Offering some white blizzard detailing that doesn’t quite match Niles’s prodigious consumption but still manages to fire my imagination, White Mountaineering’s Pertex Digital Camo Middle Down Jacket is the outerwear object of my affections this week. Looking like something from ‘GI Joe,’ this design’s the peak of the digital camo fixation from this season. In other hands, camo can get a little too dog-on-a-string/Rodney Trotter opening titles, but that hood detailing and the way Yosuke Aizawa manages to merge real-deal performance and a love of fabrics and patterning is always on point. That dense, detailed pattern could be effective in blending in with Britain’s slushy streets over the coming months, looking better than USMC Digital Snow Camo or Pencott Snowdrift Camo. I’m interested in Pertex’s extra breathable properties and supposed resilience when it comes to rips over my beloved GORE-TEX. This jacket is at Oki-Ni right now if you’ve got the money quietly burning a hole in your chinos.
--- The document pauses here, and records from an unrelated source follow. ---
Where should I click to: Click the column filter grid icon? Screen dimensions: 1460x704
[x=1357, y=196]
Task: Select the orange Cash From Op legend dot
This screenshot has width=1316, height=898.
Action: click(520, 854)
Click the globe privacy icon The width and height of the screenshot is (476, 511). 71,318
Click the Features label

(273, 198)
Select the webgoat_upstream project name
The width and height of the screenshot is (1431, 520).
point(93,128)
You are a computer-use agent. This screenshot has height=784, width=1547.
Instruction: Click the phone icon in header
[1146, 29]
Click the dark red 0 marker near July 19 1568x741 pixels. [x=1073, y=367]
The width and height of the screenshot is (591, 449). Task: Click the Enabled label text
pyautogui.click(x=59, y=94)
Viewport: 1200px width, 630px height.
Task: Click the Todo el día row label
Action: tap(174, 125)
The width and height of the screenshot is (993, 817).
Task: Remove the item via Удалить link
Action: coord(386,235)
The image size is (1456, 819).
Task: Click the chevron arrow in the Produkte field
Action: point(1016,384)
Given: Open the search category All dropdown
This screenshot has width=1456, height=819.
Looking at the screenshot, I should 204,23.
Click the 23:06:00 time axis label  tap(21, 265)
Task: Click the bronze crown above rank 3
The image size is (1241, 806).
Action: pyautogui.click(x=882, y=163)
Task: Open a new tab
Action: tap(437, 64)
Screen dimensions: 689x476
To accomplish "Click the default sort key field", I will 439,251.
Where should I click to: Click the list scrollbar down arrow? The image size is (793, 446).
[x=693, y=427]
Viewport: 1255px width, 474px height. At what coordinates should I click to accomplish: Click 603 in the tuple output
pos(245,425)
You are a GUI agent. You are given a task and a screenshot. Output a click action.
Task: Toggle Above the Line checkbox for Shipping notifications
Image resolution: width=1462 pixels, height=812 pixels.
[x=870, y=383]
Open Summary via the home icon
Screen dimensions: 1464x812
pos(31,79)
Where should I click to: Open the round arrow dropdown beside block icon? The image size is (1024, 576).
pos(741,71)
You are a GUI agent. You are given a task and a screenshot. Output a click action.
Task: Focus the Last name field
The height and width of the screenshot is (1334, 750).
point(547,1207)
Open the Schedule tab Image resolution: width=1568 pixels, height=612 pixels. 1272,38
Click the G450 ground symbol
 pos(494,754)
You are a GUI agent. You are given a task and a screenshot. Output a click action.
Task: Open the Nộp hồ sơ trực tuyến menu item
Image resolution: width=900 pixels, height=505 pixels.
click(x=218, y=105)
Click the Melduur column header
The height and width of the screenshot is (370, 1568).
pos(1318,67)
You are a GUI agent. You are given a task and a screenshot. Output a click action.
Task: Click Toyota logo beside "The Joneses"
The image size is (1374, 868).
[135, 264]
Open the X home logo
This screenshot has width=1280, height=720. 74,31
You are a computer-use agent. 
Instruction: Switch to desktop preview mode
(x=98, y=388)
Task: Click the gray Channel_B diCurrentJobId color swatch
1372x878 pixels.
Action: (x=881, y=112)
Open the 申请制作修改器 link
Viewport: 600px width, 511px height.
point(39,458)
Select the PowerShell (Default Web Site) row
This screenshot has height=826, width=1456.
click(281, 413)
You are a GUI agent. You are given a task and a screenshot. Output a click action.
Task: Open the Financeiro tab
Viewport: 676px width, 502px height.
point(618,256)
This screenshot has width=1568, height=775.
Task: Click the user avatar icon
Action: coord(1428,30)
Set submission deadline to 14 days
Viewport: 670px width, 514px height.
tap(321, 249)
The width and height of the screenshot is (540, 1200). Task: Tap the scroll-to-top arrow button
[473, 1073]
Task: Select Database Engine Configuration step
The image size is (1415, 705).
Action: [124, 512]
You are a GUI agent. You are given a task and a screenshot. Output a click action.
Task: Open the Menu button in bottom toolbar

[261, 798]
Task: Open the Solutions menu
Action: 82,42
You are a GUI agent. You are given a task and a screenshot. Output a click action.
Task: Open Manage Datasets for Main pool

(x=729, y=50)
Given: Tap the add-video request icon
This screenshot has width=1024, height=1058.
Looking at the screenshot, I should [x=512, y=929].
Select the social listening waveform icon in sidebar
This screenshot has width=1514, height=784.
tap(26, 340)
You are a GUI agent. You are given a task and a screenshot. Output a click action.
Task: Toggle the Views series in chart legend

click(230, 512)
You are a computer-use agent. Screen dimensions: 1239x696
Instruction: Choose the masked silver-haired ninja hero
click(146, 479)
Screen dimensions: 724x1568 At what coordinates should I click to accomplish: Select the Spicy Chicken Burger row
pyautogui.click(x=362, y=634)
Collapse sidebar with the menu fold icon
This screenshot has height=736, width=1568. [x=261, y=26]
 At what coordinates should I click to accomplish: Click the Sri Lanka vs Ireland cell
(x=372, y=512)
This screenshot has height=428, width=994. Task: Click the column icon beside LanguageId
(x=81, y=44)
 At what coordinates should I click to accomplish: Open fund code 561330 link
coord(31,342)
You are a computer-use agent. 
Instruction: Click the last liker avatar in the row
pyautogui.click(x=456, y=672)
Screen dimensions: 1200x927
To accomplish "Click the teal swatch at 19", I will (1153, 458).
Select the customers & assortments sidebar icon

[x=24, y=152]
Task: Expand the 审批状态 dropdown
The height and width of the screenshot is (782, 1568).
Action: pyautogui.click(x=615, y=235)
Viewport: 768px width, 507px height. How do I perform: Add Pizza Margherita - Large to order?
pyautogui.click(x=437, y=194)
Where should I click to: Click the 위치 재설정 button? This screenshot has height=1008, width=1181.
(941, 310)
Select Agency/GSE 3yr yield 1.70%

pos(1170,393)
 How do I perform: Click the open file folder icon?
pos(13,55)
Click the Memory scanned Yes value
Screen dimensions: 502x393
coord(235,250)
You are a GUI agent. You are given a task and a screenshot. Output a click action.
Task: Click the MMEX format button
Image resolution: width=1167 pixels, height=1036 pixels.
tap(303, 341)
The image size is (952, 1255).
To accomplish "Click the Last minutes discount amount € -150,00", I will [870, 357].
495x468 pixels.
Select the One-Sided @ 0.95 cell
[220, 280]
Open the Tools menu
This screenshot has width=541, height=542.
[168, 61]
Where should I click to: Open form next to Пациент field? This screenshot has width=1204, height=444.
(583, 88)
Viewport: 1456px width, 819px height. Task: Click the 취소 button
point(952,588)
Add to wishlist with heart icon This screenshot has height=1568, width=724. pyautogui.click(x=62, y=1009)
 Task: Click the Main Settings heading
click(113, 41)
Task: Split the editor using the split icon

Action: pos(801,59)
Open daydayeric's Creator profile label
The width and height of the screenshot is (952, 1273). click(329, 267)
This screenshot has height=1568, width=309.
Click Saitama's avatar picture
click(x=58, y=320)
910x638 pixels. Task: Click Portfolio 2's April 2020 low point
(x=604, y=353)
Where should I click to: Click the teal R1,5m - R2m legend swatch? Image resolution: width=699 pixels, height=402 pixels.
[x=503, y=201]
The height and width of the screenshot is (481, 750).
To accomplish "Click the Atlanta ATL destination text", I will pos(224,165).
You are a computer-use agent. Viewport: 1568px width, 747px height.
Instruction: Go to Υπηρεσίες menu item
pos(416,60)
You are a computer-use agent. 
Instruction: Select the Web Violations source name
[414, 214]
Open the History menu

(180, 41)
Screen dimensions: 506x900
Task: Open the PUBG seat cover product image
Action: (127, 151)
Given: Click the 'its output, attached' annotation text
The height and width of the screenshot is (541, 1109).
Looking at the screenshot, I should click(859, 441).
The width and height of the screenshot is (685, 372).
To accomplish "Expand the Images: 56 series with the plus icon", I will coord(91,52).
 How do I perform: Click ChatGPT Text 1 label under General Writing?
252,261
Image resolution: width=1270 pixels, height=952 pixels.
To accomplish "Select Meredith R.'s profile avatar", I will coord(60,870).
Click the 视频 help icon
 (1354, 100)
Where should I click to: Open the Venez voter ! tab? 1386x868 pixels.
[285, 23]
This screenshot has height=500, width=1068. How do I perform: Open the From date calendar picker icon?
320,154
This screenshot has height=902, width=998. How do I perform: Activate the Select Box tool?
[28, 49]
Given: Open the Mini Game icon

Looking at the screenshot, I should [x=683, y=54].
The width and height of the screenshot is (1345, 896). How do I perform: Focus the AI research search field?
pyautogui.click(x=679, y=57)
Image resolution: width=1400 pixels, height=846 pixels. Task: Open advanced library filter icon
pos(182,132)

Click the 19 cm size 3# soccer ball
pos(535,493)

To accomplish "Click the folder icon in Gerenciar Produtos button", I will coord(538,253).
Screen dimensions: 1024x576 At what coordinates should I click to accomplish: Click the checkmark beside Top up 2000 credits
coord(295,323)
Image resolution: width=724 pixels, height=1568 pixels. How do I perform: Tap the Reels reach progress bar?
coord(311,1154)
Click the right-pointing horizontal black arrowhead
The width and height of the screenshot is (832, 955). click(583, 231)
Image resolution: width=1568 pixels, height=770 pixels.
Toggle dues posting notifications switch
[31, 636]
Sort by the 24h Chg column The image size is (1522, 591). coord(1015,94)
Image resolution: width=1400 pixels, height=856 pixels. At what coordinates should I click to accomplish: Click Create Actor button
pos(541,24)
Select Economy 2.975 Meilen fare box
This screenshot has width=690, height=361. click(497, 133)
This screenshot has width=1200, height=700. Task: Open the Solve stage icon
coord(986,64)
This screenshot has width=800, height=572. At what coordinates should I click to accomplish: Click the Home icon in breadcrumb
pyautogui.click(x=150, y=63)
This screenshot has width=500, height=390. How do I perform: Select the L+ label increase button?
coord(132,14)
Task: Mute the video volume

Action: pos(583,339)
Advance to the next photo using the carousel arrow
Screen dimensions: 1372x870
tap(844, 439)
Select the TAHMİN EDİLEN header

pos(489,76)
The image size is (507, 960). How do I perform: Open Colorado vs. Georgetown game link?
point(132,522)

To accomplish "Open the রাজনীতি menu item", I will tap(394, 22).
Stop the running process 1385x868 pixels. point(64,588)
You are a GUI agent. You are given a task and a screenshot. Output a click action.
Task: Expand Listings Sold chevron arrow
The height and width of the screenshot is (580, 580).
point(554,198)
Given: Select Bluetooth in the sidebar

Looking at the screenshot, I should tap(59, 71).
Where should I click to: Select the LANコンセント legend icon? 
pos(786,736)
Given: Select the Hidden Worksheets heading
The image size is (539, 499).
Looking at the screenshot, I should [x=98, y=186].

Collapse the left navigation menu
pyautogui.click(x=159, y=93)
Another master of visual disguise is my comic book hero Bernie Wrightson. Bernie inspired me to draw as a kid. It was a shame I was shit. So I gave up. But looking at each panel in his 70’s work for ‘Creepy’ and the amount of hidden depth and genuinely freakish imagery is startling. His work with the likes of Bruce Jones made me sleep with the hall lights on as a kid. That mixture of the gothic tradition and a style that’s unmistakably Wrightson means short stories like ‘Jenifer’ still scare me. If you make a tit of yourself in public over dreck like ‘Paranormal Activity’ then I’m not sure if ‘Creepy’ would have any power over you, but the ‘Creepy Presents Bernie Wrightson’ compendium is a bargain. Some stories in it are merely inked by Wrightson, but ‘The Pepper Lake Monster’ alone makes it necessary if you’re even vaguely interested in art, design or the faintly nightmarish. I was glad to see that the Warren comics obviously had an effect on the Stussy team last year, resulting in their ‘Creepy’ collaboration that was one of the standouts in a year when BAPE and Stussy went partner project crazy.